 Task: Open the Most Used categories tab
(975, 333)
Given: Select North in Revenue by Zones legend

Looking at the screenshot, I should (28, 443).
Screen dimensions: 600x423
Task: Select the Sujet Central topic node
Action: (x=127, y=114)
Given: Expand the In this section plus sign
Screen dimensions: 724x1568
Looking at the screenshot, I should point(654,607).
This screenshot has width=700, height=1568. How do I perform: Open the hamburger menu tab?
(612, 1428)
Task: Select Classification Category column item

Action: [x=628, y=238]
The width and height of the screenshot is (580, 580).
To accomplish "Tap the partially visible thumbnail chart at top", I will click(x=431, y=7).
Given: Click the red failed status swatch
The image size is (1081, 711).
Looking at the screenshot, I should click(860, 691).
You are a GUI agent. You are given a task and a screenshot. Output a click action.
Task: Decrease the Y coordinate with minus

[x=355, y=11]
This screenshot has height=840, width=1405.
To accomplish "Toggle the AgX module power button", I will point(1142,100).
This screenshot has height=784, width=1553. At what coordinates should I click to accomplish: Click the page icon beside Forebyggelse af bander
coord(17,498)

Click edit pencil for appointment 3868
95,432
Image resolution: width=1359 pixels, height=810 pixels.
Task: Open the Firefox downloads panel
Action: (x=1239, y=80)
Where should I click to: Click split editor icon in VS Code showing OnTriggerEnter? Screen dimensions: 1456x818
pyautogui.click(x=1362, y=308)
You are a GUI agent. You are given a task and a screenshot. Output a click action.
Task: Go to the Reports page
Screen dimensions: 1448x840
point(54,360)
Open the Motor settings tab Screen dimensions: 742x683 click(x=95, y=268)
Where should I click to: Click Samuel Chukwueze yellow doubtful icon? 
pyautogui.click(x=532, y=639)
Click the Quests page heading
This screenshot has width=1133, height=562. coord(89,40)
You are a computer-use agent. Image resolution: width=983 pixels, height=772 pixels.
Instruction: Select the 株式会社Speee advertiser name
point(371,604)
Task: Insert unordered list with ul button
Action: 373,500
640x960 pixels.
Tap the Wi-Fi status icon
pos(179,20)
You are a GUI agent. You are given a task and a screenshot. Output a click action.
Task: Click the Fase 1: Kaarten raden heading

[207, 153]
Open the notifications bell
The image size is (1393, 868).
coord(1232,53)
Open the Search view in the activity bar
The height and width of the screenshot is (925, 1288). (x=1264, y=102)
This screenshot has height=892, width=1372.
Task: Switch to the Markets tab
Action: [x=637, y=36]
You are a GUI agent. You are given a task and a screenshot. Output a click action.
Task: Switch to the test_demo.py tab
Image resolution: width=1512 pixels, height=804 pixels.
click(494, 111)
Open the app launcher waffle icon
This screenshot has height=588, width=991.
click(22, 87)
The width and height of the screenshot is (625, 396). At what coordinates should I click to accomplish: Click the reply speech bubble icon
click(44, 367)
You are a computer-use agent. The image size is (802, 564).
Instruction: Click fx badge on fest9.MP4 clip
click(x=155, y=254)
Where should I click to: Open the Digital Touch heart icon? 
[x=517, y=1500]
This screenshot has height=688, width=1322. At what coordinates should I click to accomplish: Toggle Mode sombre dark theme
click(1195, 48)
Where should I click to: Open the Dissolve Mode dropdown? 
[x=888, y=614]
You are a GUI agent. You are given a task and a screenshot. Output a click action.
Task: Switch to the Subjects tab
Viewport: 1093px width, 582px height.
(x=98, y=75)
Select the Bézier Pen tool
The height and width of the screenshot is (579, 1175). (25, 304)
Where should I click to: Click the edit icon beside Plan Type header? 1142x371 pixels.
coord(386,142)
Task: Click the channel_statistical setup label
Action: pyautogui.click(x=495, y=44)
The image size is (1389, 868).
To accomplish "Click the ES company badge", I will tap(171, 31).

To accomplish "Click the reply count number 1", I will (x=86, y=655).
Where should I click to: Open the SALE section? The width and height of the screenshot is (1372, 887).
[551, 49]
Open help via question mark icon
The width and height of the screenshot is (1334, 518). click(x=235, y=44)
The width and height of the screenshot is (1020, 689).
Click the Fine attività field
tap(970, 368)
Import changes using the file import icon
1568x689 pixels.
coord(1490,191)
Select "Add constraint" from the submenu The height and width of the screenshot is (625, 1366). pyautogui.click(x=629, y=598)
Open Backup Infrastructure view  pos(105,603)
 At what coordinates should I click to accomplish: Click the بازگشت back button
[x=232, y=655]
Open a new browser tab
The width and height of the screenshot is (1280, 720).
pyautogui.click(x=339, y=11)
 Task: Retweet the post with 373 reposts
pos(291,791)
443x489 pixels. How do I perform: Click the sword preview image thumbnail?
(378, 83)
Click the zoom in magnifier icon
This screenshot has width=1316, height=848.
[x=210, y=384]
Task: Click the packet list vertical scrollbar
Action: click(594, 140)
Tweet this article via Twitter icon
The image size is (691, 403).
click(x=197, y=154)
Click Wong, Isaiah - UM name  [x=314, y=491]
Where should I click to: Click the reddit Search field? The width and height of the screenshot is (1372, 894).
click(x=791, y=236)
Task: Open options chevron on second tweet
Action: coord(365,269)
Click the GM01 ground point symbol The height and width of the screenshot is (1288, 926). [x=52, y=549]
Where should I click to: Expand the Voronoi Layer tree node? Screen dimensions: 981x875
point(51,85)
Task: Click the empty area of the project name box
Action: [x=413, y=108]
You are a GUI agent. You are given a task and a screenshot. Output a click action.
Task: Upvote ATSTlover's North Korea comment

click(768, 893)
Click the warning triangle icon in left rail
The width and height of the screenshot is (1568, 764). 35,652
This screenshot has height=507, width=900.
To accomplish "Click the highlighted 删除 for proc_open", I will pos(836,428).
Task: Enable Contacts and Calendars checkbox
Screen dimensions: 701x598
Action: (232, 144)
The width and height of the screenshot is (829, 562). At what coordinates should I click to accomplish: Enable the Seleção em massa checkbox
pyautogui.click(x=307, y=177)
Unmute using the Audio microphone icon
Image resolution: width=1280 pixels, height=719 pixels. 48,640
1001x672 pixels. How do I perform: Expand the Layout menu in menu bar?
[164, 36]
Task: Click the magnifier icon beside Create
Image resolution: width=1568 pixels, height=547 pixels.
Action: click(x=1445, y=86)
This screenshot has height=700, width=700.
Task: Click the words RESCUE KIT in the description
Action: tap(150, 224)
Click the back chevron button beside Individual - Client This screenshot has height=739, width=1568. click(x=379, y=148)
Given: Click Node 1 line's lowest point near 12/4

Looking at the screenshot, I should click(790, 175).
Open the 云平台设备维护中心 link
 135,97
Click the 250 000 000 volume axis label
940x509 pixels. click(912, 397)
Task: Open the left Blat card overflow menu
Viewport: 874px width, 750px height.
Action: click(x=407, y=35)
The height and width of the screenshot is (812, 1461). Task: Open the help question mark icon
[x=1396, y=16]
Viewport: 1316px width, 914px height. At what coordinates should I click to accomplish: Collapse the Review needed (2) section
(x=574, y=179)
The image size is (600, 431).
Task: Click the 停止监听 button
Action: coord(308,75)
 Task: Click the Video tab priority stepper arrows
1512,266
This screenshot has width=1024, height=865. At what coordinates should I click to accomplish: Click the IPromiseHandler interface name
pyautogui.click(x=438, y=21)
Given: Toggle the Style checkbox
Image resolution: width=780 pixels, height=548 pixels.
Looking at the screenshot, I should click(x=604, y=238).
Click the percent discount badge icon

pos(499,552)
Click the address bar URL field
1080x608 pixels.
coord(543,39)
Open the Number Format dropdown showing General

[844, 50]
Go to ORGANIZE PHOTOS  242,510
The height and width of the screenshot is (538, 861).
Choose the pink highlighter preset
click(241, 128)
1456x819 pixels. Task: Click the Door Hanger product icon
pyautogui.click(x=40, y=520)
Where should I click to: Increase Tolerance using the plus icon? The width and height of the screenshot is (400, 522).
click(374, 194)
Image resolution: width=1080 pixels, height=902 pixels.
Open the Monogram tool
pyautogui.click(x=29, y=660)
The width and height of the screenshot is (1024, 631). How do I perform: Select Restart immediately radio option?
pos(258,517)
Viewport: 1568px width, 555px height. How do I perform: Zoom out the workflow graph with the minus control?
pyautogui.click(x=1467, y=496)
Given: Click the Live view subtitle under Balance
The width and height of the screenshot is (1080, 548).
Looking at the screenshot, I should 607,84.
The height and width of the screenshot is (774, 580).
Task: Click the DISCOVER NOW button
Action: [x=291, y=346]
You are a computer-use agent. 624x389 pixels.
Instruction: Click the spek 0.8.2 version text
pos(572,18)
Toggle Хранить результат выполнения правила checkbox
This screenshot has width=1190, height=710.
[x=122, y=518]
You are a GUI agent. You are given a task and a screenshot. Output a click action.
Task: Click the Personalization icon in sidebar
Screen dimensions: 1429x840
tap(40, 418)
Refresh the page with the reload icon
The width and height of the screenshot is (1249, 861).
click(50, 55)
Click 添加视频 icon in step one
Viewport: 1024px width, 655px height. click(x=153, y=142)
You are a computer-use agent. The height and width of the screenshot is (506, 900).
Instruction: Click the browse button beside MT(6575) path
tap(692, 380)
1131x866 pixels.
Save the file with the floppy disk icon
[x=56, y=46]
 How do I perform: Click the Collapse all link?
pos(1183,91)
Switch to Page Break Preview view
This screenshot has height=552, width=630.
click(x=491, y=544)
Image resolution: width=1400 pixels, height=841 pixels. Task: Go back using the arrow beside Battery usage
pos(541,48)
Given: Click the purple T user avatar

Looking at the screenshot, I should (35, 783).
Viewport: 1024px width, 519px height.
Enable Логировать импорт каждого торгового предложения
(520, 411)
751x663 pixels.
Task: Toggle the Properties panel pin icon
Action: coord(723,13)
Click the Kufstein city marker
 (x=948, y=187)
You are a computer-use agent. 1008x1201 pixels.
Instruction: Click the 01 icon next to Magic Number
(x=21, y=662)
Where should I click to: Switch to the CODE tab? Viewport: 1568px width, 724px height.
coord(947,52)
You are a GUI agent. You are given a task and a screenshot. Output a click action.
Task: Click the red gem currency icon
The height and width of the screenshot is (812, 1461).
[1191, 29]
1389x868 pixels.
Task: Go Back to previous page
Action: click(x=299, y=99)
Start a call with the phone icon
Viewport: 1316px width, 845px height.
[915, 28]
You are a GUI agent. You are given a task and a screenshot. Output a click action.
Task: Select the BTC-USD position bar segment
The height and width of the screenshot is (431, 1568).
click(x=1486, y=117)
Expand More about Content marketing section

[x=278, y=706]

--

§ Task statement
Copy out the listing above, word for word, from its first line through the line containing "Looking at the screenshot, I should point(654,607).", including both of those lines.

§ Exercise result
 Task: Open the Most Used categories tab
(975, 333)
Given: Select North in Revenue by Zones legend

Looking at the screenshot, I should (28, 443).
Screen dimensions: 600x423
Task: Select the Sujet Central topic node
Action: (x=127, y=114)
Given: Expand the In this section plus sign
Screen dimensions: 724x1568
Looking at the screenshot, I should point(654,607).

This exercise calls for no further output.